Processus unicifer (pu) of petasma of male less than half of lamina externa, broad, with rounded apex (Fig. 14 J, K). Processu ventralis (pv) divided into 2 branches in near base (Fig. 14 J, K); ventral branch divided into 2 secondary branches in near middle, lateral secondary branch slender, almost straight, terminating into hook, mesial one longer than lateral one, expanded and curved laterally in distal third, terminating into hook (Fig. 15 F); dorsal branch shorter than ventral branch, expanded laterally. Lobus terminalis (lt) short (Fig. 14 J, K). Lobus connectens (lc) short, tapering distally, terminating into hook (Fig. 14 J, K).

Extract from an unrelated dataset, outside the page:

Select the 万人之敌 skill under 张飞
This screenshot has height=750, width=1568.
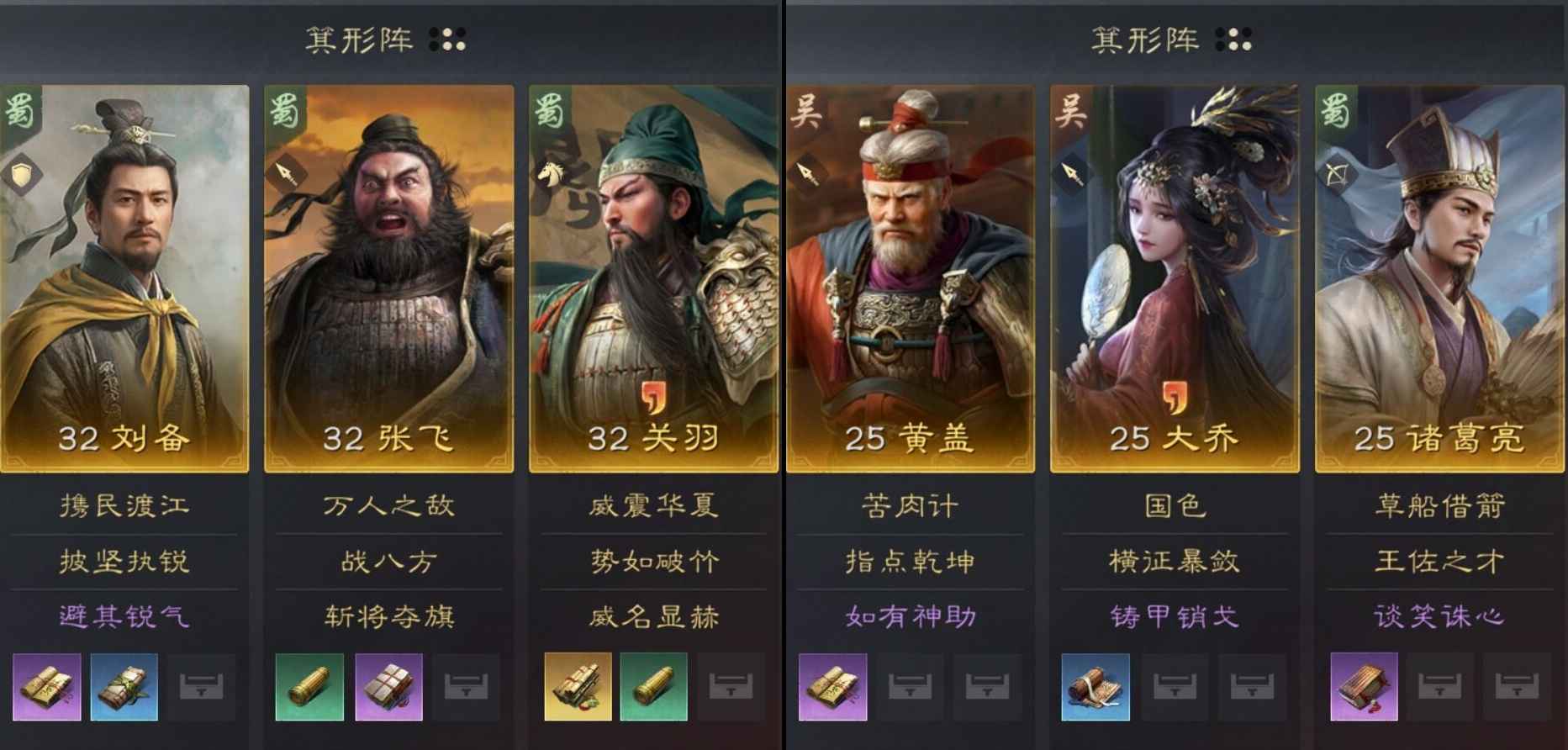coord(388,505)
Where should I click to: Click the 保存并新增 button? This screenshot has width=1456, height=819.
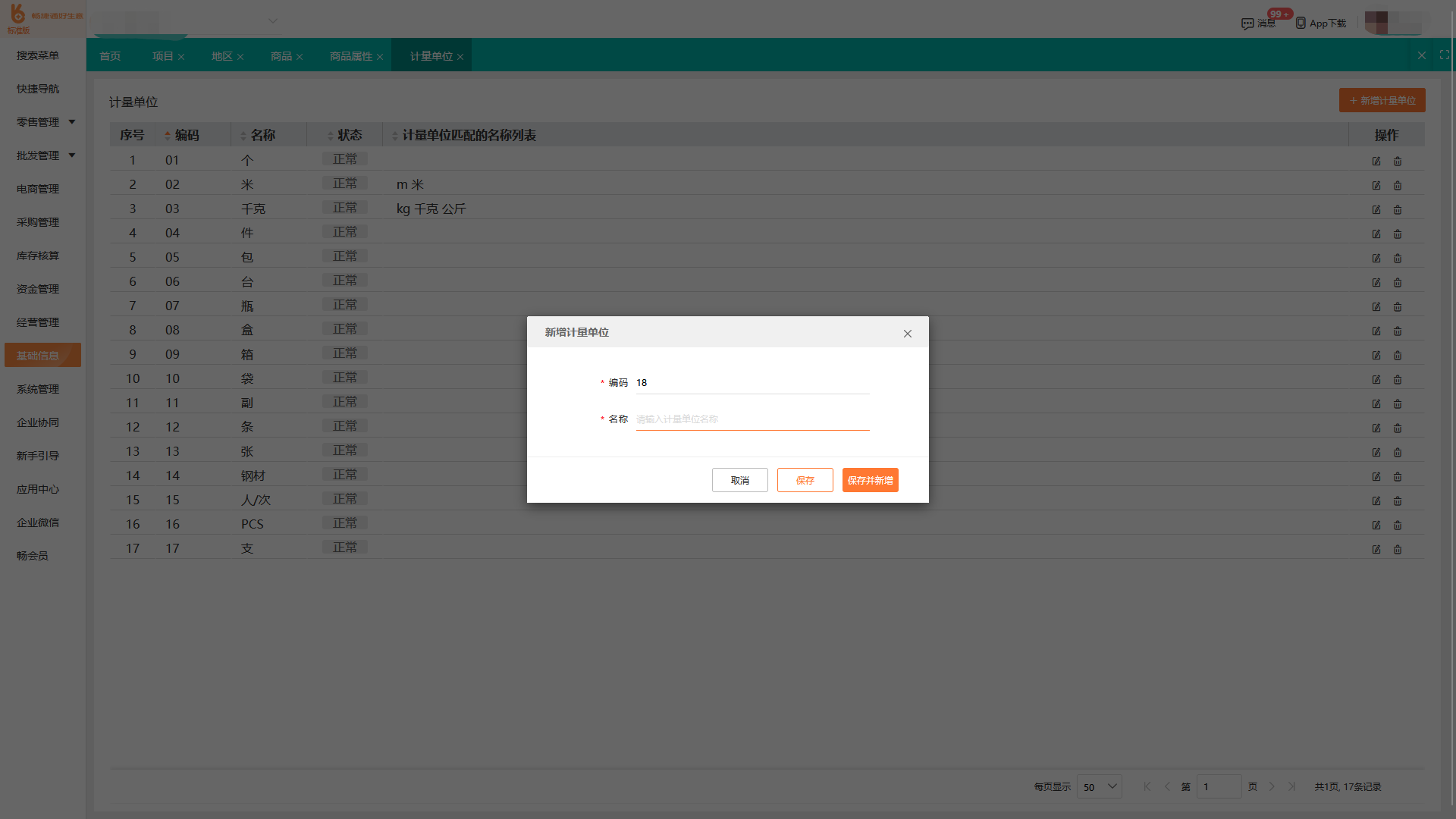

Lobus armatus (lar) strong, directed laterally, with strong hook on near apex of anterior surface and several small hooks on terminal part (Figs. 14 J, K, 15E, G).

Thelycum of female with acute process on just posterior to base of third pereopod (Fig. 16 E, F); coxa of third pereopod armed with several plumose setae on lateral surface, opened oviduct bearing several long, naked setae on lateral margin but smooth on upper margin (Fig. 16 G).

Color. Body transparent with scattered red chromatophores. Antennular and antennal flagellums without red bands (Fig. 17 C).

Distribution. This species has been recorded from the Maldives (Borradaile, 1910), Indonesia (Hansen, 1919), the Red Sea (Cecchini, 1933), the Marshall Islands (Chace, 1955), New Caledonia (MNHN collection), the Palau Islands, the Philippines (USNM collection), and Japan (this study).

This species has been collected from depths of 12–55 m (Hansen, 1919; USNM collection data) by dredge, trawl, or plankton net, and from shallow water by dip net with an electric light at night (USNM collection data). The Japanese specimens were collected from a coral reef moat and fishing port at night using an electric light.

Remarks. Borradaile (1910) established S. maldivensis based on specimens collected from the Maldives and Cargados Carajos, Mauritius. Two syntype specimens, one male from the Maldives and one female from Cargados Carajos, were lodged in NHM. We reexamined these syntype specimens and identified the female specimen as S. inermis . Therefore, this study designates a lectotype of S. maldivensis based on the male specimen (NHM 1987.10.1) from the Maldives.

Borradaile (1910) briefly described S. maldivensis . Subsequently, Hansen (1919) recorded this species from Indonesian waters, and described several characters in detail. The Japanese specimens agree with these descriptions.

Chace (1955) first observed the thelycum of S. maldivensis in specimens from Bikini, and described and illustrated a prominent, bidentate structure immediately posterior to the coxa of the third pereopod. However, in our observation of specimens from Japan, the Philippines, and Palau, there is only a single denticle. The thelycum of a specimen from Bikini deposited in the USNM (USNM 94725) could not be observed because that portion has been dissected and is missing from the bottle.